── DATA RECORDS
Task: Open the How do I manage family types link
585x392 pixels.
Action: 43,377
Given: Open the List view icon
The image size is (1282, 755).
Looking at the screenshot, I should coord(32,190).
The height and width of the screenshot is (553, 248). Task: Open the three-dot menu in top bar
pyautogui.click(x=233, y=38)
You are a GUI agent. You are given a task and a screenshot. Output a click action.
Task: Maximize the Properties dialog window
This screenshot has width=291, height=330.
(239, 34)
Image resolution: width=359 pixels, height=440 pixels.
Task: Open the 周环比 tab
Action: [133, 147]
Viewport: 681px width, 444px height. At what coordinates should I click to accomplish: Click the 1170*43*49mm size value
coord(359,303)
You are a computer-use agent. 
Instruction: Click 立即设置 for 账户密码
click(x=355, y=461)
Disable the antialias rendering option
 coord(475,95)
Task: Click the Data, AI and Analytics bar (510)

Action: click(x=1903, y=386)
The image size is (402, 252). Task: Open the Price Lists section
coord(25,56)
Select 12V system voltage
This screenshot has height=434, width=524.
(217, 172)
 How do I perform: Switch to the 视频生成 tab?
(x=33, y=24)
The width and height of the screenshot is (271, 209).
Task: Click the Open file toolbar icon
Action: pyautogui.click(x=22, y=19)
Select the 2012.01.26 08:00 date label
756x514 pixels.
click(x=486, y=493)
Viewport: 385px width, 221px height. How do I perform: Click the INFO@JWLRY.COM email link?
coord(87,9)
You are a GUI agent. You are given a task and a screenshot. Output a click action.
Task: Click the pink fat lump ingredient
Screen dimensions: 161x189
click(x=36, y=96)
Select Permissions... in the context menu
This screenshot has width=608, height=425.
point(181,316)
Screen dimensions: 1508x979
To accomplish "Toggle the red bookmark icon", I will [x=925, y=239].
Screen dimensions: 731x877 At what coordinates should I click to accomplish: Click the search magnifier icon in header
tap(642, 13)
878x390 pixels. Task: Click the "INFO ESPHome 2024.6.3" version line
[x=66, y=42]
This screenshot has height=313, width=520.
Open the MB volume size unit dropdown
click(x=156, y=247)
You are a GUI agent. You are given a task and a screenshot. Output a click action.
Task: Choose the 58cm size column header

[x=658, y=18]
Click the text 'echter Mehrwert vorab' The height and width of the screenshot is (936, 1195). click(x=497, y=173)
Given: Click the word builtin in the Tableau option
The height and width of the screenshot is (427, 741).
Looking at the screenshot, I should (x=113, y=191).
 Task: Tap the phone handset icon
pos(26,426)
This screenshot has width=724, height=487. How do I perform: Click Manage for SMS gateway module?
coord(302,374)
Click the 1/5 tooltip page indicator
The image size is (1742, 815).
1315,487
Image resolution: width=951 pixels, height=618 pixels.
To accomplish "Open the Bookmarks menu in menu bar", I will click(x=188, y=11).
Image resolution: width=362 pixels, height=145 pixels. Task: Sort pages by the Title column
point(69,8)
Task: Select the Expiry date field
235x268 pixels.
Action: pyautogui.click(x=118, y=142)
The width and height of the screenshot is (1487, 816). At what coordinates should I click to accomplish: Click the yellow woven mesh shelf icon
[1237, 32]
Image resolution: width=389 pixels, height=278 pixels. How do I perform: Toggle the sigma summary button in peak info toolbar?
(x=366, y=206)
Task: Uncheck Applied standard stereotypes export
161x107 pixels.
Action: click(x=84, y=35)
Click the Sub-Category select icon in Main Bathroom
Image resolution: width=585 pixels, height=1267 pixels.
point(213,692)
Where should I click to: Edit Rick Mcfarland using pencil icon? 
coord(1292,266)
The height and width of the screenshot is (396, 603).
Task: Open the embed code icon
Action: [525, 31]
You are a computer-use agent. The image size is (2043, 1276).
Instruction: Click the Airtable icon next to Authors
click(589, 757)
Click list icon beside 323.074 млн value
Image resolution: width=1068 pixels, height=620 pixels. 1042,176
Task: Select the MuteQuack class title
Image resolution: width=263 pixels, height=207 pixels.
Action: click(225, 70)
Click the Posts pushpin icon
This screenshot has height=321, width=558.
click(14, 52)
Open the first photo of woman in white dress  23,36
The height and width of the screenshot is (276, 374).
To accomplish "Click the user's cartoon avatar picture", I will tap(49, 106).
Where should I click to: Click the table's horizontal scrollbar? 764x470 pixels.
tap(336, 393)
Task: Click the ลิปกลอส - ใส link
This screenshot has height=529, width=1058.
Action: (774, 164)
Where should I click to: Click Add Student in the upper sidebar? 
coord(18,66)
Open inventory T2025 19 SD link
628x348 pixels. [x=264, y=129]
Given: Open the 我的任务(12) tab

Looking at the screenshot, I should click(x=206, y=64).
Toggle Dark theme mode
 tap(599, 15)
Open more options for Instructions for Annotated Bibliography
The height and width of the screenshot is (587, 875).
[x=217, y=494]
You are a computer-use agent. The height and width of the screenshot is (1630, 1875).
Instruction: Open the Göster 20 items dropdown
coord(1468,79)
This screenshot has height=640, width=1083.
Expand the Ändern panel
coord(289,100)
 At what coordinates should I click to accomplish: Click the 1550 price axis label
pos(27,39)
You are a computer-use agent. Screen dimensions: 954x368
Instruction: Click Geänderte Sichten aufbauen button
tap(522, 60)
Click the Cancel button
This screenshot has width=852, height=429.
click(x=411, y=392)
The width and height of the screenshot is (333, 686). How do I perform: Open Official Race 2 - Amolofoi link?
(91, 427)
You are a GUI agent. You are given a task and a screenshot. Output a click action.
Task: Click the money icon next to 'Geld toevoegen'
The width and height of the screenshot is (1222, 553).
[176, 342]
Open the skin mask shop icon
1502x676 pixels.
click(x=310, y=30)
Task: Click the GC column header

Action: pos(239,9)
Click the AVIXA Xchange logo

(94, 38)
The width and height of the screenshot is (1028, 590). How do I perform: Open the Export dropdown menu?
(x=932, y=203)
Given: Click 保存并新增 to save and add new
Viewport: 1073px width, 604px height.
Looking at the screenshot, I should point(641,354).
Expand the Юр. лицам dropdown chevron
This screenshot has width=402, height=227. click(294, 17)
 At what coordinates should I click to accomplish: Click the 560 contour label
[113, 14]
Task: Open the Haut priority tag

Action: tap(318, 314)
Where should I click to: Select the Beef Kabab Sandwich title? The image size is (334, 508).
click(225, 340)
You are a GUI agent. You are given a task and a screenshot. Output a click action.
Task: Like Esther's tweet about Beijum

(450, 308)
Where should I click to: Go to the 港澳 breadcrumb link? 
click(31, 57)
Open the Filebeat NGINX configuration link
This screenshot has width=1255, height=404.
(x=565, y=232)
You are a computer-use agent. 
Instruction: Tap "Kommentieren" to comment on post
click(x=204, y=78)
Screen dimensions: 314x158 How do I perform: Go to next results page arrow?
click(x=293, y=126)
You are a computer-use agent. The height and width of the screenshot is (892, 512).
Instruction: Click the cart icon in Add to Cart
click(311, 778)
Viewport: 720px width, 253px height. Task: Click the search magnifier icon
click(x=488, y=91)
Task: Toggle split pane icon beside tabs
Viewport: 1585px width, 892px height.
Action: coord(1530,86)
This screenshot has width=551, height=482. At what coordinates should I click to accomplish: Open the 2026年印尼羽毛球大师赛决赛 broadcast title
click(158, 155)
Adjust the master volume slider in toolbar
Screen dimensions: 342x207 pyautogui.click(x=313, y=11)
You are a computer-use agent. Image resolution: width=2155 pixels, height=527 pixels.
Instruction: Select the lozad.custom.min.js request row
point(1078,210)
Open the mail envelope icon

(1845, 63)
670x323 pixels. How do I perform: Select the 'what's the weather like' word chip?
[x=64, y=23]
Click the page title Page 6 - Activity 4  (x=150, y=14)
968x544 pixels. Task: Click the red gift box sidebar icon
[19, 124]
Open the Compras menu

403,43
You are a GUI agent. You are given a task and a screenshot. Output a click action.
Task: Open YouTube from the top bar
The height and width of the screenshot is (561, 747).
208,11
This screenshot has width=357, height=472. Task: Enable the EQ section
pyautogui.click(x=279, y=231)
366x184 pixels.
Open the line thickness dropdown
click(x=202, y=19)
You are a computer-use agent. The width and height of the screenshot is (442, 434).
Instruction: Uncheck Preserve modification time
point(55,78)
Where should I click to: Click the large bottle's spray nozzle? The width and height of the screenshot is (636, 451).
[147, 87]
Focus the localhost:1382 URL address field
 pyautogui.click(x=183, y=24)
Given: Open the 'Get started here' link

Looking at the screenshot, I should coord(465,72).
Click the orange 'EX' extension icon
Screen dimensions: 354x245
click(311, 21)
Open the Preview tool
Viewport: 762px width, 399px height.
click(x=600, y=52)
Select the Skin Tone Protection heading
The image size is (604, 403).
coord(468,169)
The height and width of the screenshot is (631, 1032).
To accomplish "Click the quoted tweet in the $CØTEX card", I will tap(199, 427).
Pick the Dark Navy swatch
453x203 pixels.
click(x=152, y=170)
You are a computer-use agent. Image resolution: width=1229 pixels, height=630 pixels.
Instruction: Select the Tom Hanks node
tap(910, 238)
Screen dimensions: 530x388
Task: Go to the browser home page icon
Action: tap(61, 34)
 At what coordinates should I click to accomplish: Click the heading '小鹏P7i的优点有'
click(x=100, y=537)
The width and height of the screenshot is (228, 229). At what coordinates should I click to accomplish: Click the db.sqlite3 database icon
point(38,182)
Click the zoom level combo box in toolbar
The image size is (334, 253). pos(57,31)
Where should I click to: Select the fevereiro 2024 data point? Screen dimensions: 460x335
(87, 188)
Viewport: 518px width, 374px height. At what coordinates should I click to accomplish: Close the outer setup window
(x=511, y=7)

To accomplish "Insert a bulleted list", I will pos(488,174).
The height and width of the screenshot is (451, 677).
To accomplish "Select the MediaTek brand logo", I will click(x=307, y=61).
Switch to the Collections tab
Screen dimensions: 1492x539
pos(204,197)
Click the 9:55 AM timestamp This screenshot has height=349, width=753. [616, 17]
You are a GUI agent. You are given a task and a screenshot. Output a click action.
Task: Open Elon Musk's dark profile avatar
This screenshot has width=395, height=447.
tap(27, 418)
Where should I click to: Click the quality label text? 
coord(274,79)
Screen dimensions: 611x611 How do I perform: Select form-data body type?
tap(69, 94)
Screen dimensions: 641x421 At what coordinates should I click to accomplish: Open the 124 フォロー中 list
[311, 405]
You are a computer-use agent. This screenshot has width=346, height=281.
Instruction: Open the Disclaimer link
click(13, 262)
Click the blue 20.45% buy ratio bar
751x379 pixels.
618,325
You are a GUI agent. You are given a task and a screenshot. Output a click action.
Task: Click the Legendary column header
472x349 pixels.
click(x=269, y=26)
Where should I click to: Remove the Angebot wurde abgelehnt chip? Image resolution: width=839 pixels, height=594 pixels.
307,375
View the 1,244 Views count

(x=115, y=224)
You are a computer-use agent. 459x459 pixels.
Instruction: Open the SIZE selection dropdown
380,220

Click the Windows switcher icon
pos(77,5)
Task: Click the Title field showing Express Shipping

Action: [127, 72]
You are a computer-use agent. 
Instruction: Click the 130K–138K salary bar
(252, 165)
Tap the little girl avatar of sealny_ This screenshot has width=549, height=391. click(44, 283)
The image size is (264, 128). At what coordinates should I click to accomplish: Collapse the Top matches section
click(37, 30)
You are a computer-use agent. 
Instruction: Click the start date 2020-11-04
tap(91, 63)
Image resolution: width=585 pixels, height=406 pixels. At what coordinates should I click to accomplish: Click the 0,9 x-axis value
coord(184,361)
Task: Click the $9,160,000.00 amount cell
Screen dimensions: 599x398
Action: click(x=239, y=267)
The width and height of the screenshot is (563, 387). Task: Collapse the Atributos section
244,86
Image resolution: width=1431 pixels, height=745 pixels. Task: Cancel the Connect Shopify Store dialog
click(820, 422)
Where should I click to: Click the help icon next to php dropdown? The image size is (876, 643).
────
Restate word for word the entries above from the line with "Screen dimensions: 1508x979" through the line with "Click the text", inclusive, leaving out everything else.

• _RESPONSE TO THIS EXERCISE_:
Screen dimensions: 1508x979
To accomplish "Toggle the red bookmark icon", I will [x=925, y=239].
Screen dimensions: 731x877 At what coordinates should I click to accomplish: Click the search magnifier icon in header
tap(642, 13)
878x390 pixels. Task: Click the "INFO ESPHome 2024.6.3" version line
[x=66, y=42]
This screenshot has height=313, width=520.
Open the MB volume size unit dropdown
click(x=156, y=247)
You are a GUI agent. You are given a task and a screenshot. Output a click action.
Task: Choose the 58cm size column header

[x=658, y=18]
Click the text 'echter Mehrwert vorab' The height and width of the screenshot is (936, 1195). click(x=497, y=173)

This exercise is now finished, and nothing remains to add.